Part-time councils an insult to public
EVER tried to get through to your local council only to find your call held in an endless queue or just never answered at all?
At the same time your council tax bill soars to pay all their wages.
AlamyMichael Gove’s plan to crackdown on slack councils is spot on[/caption]
How much worse will that become if town hall jobsworths have working hours drastically cut to a four-day week — with no reduction in pay?
Astonishingly, this is already happening in the Lib Dem la la land of South Cambridgeshire, while other councils such as Labour-run Norwich are eyeing up the scheme.

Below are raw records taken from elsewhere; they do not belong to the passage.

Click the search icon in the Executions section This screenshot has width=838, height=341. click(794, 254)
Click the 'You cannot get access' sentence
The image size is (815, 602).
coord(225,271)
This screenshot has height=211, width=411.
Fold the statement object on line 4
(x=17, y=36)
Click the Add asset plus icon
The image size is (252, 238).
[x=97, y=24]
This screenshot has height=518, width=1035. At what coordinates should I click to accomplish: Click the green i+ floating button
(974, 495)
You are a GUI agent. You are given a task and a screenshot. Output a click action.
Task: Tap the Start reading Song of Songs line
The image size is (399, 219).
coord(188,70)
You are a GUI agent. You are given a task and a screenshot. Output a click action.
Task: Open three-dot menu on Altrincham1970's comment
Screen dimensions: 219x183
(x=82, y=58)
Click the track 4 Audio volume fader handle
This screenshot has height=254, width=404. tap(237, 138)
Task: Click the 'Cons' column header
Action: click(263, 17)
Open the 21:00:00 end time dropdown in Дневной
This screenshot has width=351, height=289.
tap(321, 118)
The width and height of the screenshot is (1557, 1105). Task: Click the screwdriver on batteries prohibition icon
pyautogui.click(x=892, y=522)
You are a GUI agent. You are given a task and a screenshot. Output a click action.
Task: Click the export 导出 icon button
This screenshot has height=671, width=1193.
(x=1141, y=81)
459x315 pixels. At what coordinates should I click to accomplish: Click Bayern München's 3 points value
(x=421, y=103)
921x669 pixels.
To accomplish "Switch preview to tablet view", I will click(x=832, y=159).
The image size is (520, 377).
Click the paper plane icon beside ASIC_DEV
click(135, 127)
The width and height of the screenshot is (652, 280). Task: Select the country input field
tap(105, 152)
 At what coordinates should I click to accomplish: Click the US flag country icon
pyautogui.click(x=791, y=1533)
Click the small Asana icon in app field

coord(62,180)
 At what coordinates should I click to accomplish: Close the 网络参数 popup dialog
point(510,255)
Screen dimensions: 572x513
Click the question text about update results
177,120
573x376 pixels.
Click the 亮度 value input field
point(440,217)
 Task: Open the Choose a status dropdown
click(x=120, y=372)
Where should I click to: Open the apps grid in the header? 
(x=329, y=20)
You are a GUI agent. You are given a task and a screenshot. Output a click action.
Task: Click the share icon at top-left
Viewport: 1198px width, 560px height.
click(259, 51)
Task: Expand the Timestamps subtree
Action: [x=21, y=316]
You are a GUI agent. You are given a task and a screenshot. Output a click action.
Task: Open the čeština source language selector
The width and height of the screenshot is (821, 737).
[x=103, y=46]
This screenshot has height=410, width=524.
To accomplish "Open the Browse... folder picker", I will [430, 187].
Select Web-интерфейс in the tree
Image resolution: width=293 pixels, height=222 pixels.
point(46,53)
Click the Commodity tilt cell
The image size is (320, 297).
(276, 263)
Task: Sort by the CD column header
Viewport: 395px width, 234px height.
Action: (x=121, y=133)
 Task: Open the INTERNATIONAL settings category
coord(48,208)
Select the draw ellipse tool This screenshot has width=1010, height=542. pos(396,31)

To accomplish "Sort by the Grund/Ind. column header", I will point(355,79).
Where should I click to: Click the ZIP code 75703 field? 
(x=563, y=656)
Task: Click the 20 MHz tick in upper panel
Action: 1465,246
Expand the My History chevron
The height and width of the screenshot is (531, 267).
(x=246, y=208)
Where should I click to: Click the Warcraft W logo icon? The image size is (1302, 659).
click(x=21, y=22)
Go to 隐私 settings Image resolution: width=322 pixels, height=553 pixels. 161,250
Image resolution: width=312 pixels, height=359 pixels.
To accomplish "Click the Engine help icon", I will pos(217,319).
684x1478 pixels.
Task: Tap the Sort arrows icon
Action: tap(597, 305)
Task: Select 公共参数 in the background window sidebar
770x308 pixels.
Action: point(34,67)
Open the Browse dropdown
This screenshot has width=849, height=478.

Michael Gove’s plans to crack down on this ludicrous trend are spot on.
As the Levelling Up Secretary rightly points out today, it is an insult to hard-grafting taxpayers and “completely wrong”.
He says: “People who pay council tax work five days a week or longer.
They deserve to have 100 per cent of the service — not 80 per cent.”
We couldn’t agree more.
Such slacking is a legacy of working from home, which was vital in the pandemic but has too often mushroomed into a culture of skiving.
The Government must rapidly nip it in the bud.
Like PM Rishi Sunak with his pro-car stance, Mr Gove shows he is in touch with the frustrations of ordinary Brits.
Such grassroots policies will strike a chord with anyone who has been given the council runaround.
The Tories should pursue them relentlessly at their conference this week and right up to the General Election.
On the wrong track
BULLYING rail union bosses are not only heaping misery on the travelling public.
The workers they lead into strikes are also sacrificing pay in the hope they will win a settlement by Christmas.
But insiders believe Aslef chief Mick Whelan plans to hold out for up to a YEAR in the expectation Labour will win power.
By then, however, he and his dinosaur cronies will have brought the debt-laden rail industry to its knees.
Striking train drivers should wise up.
Their union is only speeding them into an era of driverless trains.
Tragic complacency
BRITAIN cannot afford to go soft on its deadly knife crime epidemic.
This week’s tragedies in Croydon and Luton show there is no time to waste.
Yet shocking figures show the number of offenders jailed for a first offence is plunging.
We will never beat this scourge if courts don’t provide a strong deterrent.
More knife offenders must be locked up, not fewer.